» **Directions**
Isolate every line in the data with the string "from" and copy it.

*** Opening Records provided ***

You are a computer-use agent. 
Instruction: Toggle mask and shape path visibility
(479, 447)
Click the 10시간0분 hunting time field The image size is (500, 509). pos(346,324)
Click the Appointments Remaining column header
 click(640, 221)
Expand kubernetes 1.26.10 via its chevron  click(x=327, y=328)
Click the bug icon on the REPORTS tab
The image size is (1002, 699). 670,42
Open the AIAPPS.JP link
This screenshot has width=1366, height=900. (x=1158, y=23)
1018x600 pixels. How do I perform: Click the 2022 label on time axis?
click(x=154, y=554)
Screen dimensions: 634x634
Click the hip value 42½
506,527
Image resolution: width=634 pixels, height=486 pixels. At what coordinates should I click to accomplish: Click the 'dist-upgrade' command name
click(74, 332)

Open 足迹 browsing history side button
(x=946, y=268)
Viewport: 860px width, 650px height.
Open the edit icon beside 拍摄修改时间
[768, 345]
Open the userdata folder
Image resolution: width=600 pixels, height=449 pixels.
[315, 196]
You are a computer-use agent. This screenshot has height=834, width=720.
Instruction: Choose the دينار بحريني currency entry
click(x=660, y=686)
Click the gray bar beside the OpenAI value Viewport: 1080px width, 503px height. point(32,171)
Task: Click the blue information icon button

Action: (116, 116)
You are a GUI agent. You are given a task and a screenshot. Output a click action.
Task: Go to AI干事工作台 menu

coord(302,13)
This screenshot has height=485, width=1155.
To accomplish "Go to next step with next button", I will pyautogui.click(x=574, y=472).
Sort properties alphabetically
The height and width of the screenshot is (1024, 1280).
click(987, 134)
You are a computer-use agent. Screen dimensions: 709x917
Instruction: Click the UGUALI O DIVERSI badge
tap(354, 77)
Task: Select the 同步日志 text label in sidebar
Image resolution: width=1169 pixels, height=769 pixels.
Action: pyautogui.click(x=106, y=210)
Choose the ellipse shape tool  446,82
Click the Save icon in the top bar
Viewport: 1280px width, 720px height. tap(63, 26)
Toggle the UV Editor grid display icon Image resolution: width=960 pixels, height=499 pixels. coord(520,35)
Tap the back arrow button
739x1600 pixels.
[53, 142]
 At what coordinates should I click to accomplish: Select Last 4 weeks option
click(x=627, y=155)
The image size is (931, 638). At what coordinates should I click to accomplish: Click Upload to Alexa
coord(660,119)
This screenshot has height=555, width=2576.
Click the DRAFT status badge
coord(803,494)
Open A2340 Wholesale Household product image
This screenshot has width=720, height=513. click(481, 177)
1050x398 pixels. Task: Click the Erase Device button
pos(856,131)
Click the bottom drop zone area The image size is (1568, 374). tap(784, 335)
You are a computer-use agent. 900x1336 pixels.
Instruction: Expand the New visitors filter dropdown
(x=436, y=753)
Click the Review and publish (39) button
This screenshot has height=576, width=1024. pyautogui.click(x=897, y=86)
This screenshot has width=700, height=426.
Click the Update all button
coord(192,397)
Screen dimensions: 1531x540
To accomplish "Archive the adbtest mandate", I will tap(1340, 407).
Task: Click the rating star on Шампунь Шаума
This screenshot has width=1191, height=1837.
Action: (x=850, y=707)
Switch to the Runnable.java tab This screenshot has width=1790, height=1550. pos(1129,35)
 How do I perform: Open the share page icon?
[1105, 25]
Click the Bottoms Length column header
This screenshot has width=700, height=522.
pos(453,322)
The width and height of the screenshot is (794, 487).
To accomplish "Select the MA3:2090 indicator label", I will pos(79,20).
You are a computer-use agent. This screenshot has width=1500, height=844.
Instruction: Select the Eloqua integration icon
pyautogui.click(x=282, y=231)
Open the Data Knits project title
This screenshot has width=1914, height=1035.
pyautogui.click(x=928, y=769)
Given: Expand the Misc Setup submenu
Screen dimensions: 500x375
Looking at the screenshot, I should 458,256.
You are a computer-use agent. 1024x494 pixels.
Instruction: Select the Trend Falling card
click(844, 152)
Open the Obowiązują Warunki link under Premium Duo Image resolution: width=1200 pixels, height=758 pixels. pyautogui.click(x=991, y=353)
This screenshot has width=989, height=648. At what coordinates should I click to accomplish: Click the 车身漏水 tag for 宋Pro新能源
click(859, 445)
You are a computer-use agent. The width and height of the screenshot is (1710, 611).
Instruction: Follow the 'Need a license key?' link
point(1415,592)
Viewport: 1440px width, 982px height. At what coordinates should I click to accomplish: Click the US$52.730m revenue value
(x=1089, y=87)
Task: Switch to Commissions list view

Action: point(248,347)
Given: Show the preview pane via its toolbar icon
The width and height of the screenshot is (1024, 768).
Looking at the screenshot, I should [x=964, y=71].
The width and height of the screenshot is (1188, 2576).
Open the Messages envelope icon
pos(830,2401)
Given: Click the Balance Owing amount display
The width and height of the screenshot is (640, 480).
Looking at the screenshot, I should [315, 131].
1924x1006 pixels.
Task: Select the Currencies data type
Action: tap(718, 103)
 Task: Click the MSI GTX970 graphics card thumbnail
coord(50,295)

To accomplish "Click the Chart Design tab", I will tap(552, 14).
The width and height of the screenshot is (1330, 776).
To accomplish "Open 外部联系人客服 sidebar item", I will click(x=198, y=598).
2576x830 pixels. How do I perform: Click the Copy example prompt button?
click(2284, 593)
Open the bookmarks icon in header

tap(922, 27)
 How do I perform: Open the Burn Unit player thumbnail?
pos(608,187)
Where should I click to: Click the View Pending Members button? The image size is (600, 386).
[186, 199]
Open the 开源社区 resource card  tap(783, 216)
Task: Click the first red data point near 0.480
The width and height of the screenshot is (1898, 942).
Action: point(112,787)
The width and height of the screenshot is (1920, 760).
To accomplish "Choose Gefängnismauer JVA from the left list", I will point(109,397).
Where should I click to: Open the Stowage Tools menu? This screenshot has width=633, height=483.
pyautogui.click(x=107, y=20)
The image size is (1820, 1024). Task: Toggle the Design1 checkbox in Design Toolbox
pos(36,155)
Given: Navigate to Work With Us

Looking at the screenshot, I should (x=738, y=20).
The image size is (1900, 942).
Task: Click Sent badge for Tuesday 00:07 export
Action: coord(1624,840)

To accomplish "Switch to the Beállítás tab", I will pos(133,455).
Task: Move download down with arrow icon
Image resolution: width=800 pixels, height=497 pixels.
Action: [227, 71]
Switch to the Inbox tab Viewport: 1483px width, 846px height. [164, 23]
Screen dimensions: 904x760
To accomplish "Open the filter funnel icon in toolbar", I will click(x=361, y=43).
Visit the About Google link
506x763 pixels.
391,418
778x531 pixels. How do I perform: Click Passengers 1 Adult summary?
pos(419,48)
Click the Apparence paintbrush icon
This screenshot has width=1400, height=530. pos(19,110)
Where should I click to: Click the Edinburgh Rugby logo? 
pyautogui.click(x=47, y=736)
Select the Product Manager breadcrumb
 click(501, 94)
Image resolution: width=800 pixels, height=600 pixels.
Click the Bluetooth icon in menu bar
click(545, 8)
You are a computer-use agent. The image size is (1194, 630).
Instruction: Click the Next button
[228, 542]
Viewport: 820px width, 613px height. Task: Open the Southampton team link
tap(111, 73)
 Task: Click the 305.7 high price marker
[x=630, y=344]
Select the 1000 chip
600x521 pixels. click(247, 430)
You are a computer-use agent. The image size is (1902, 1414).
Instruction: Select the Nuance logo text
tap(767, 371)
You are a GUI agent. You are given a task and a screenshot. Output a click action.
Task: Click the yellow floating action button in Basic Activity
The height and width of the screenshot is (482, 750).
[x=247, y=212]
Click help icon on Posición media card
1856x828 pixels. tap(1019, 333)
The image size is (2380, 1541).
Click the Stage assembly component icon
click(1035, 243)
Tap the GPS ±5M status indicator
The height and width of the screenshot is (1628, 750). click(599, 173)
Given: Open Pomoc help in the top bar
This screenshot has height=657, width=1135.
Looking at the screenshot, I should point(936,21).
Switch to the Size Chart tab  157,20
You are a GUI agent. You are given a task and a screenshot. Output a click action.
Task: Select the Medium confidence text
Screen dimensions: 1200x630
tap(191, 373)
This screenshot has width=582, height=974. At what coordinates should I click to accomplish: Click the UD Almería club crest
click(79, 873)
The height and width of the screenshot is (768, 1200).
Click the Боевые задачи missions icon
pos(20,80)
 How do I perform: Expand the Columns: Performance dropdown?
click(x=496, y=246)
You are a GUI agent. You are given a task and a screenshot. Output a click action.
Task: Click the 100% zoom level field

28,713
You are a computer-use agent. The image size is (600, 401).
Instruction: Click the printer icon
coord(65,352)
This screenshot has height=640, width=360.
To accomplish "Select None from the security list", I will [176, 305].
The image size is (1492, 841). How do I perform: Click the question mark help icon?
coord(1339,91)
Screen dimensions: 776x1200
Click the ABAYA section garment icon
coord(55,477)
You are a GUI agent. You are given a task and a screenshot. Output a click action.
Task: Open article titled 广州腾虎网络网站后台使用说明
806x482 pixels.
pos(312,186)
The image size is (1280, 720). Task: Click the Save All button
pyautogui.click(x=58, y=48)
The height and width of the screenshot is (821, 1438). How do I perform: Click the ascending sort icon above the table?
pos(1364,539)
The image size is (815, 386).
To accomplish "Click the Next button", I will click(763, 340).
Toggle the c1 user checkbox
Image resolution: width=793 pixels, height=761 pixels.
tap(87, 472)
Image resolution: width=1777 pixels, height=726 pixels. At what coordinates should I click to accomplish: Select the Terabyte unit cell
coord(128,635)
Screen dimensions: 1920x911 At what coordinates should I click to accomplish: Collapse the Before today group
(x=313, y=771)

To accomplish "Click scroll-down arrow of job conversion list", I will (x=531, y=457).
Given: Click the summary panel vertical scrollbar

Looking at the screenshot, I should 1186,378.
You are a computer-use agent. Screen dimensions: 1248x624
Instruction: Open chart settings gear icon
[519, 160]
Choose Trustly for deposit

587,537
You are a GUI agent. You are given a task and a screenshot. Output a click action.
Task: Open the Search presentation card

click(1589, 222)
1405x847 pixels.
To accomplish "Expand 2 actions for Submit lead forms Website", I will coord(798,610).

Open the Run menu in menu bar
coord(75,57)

*** Closing Records provided ***

» **Answer to this exercise**
To accomplish "Choose Gefängnismauer JVA from the left list", I will point(109,397).
To accomplish "Select None from the security list", I will [176, 305].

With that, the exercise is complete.